WRITTEN EXERCISE
Rewrite the records starting at the first line and ending at the line containing "will [1147, 318].", replacing "Image resolution" with "Screen resolution" and leaving everything else unchanged.

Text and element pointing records
----

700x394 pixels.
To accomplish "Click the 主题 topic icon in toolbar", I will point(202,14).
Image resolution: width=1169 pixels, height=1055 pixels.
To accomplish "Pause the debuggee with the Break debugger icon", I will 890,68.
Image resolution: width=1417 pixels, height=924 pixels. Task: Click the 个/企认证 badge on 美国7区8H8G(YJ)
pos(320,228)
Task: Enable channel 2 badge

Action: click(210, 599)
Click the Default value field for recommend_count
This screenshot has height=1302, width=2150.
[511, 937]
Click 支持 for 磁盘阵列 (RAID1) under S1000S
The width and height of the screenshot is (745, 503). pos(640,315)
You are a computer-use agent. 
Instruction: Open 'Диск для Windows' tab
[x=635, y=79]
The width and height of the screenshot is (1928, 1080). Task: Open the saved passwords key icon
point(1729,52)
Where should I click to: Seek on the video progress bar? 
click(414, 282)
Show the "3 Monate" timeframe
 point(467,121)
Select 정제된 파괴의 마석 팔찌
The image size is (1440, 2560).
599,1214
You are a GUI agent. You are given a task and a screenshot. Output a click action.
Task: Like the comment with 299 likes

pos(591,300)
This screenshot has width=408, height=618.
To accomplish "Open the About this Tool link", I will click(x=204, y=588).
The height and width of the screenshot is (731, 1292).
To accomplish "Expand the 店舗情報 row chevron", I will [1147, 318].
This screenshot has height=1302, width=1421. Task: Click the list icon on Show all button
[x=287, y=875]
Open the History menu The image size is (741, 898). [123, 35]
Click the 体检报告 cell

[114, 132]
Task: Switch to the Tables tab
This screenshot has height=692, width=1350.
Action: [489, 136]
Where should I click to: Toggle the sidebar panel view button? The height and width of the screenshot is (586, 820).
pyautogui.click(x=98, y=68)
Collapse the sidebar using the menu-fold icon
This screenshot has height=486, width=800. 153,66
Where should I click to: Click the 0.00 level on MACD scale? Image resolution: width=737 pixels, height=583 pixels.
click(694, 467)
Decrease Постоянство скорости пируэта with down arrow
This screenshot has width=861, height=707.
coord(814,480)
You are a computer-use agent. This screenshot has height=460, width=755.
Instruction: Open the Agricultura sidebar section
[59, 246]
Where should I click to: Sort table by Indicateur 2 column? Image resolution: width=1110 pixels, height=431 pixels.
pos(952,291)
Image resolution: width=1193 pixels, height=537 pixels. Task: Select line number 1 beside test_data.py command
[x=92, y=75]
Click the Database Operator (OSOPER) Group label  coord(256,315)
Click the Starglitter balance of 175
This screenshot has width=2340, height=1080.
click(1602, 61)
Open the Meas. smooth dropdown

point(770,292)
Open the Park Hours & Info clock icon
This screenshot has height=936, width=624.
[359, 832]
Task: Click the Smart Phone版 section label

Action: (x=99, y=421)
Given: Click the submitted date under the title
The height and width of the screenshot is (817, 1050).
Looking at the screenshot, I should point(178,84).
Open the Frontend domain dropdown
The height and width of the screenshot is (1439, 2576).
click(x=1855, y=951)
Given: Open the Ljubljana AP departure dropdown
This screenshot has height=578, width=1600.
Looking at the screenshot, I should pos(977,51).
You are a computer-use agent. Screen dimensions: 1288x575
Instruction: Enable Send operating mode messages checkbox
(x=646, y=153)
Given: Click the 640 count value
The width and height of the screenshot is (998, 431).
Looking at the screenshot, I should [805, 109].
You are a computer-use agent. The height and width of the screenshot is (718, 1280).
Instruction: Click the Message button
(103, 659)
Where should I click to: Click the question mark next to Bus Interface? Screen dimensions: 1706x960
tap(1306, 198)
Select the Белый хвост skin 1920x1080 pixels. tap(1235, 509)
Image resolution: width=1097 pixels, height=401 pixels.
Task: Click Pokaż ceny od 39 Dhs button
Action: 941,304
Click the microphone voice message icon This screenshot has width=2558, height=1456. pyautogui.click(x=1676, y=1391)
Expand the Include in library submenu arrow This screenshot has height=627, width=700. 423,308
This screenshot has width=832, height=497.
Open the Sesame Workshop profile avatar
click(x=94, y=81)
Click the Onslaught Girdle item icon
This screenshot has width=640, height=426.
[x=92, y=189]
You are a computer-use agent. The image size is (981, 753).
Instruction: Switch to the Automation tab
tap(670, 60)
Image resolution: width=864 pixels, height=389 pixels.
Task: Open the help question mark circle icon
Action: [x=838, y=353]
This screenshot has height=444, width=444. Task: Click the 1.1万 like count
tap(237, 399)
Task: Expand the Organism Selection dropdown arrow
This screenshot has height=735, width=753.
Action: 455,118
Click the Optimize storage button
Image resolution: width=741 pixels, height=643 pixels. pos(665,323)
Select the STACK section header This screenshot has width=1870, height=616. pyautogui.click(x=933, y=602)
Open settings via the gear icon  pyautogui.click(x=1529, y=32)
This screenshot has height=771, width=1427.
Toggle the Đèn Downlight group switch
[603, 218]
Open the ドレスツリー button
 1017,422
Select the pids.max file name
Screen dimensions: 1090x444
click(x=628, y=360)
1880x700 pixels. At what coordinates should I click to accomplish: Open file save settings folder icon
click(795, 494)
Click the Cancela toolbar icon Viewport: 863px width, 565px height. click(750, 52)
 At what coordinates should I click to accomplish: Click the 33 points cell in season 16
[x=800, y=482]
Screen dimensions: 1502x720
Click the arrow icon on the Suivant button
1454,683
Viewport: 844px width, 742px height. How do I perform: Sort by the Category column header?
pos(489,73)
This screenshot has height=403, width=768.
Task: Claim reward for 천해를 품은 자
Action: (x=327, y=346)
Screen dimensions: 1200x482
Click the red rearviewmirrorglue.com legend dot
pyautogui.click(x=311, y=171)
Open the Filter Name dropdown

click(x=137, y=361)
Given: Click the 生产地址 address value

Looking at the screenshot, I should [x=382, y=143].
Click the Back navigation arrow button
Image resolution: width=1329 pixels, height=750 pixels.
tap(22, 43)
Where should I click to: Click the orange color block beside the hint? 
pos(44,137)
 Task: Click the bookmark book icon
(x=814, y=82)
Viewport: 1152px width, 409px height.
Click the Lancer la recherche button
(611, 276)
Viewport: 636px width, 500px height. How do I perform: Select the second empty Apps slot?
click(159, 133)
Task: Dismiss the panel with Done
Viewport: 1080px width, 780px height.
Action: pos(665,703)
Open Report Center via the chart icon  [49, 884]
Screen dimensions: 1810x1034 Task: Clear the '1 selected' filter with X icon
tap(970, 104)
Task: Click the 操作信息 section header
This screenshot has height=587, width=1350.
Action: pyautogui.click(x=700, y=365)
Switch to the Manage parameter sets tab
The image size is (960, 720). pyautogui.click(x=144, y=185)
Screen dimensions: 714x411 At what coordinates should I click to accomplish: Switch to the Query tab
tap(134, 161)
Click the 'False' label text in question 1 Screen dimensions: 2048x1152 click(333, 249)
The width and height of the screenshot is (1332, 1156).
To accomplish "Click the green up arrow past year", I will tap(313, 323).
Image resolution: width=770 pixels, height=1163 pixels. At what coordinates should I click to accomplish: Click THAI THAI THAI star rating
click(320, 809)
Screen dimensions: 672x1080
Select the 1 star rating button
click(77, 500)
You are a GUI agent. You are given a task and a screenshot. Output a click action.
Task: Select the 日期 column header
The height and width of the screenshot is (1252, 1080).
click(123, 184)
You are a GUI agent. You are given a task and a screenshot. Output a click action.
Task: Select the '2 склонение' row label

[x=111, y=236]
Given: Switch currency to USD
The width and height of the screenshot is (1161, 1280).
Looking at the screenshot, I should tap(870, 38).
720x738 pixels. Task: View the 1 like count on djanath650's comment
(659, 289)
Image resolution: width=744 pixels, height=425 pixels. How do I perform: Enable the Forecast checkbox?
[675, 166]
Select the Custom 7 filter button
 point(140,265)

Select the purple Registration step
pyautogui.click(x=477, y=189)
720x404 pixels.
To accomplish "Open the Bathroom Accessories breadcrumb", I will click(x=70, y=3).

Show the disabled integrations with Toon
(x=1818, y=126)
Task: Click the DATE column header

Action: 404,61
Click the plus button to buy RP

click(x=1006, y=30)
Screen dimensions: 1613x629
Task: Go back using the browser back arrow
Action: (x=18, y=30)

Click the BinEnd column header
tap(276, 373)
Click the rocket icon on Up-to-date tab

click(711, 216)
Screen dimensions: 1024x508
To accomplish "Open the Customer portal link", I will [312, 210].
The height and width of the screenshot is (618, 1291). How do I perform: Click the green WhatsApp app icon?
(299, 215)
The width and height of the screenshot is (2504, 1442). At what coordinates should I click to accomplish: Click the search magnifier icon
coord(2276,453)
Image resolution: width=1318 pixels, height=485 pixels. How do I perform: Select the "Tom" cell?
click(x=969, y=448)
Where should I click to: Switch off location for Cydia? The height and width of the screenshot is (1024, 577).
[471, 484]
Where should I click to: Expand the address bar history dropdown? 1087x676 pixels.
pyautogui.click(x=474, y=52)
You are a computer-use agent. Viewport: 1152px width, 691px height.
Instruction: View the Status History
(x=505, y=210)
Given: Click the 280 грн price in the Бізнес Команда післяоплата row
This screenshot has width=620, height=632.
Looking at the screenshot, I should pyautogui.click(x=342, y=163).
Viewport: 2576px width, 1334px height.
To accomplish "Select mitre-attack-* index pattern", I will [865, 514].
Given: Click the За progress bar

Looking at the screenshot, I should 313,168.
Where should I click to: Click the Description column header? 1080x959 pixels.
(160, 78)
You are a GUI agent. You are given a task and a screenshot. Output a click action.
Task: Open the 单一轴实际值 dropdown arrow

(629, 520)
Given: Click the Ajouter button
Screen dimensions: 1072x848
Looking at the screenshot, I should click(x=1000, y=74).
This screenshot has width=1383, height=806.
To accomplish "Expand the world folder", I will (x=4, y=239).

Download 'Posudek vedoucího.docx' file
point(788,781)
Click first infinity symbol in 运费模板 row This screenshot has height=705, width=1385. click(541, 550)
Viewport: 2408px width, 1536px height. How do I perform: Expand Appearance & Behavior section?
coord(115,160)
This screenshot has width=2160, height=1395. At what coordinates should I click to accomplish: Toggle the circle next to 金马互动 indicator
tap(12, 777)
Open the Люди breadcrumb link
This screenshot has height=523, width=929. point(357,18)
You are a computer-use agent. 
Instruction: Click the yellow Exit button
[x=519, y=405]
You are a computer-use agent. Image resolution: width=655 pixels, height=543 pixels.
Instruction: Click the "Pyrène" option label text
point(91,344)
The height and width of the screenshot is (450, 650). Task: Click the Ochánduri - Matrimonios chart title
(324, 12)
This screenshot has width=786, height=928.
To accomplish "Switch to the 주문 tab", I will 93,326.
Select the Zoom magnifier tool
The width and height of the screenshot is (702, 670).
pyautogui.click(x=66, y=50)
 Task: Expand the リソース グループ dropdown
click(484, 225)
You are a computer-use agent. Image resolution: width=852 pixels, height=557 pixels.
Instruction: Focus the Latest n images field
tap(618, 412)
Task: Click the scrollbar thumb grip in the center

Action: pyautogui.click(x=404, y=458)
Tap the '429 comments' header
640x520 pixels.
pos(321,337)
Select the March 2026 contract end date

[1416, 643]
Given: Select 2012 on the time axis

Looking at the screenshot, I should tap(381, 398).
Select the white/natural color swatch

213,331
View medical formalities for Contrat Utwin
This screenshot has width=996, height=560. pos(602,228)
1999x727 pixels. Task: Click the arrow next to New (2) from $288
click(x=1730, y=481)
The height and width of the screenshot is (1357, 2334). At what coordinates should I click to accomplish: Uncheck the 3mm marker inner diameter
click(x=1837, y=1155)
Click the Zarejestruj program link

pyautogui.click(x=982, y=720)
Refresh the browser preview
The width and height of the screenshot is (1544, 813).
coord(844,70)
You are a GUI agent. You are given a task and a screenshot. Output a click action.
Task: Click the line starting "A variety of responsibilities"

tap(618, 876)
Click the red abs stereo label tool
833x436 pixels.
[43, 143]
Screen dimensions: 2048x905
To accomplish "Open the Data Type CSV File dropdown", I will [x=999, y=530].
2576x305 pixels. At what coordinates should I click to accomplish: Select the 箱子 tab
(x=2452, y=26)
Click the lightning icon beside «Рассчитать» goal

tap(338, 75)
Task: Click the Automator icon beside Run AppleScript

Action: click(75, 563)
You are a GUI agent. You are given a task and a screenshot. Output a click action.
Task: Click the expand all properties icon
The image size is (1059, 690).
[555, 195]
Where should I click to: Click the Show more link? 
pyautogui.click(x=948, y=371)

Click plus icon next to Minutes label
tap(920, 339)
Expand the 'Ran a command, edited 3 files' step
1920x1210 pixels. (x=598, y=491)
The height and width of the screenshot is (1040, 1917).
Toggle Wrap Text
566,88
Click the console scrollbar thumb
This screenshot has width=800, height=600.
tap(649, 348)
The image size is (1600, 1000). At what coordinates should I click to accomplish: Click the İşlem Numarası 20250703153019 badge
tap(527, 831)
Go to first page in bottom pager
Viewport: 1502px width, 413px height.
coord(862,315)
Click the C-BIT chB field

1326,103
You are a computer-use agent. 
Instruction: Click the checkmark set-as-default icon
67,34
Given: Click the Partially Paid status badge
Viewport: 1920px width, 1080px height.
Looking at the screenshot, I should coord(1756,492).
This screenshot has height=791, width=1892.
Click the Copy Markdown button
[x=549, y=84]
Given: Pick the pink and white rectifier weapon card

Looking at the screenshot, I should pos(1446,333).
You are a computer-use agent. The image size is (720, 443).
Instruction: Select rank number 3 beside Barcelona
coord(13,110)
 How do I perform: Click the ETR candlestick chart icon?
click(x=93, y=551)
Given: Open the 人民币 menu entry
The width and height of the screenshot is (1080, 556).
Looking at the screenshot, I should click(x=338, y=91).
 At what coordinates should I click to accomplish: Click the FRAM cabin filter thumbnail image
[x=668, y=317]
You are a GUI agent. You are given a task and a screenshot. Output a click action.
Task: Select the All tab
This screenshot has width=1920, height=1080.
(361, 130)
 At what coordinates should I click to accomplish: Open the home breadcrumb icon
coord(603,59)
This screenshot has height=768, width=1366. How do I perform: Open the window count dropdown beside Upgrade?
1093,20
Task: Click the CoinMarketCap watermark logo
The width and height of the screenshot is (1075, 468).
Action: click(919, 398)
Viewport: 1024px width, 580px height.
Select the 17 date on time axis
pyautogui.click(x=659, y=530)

----

FULL SOLUTION
700x394 pixels.
To accomplish "Click the 主题 topic icon in toolbar", I will point(202,14).
Screen resolution: width=1169 pixels, height=1055 pixels.
To accomplish "Pause the debuggee with the Break debugger icon", I will 890,68.
Screen resolution: width=1417 pixels, height=924 pixels. Task: Click the 个/企认证 badge on 美国7区8H8G(YJ)
pos(320,228)
Task: Enable channel 2 badge

Action: click(210, 599)
Click the Default value field for recommend_count
This screenshot has height=1302, width=2150.
[511, 937]
Click 支持 for 磁盘阵列 (RAID1) under S1000S
The width and height of the screenshot is (745, 503). pos(640,315)
You are a computer-use agent. 
Instruction: Open 'Диск для Windows' tab
[x=635, y=79]
The width and height of the screenshot is (1928, 1080). Task: Open the saved passwords key icon
point(1729,52)
Where should I click to: Seek on the video progress bar? 
click(414, 282)
Show the "3 Monate" timeframe
 point(467,121)
Select 정제된 파괴의 마석 팔찌
The image size is (1440, 2560).
599,1214
You are a GUI agent. You are given a task and a screenshot. Output a click action.
Task: Like the comment with 299 likes

pos(591,300)
This screenshot has width=408, height=618.
To accomplish "Open the About this Tool link", I will click(x=204, y=588).
The height and width of the screenshot is (731, 1292).
To accomplish "Expand the 店舗情報 row chevron", I will [1147, 318].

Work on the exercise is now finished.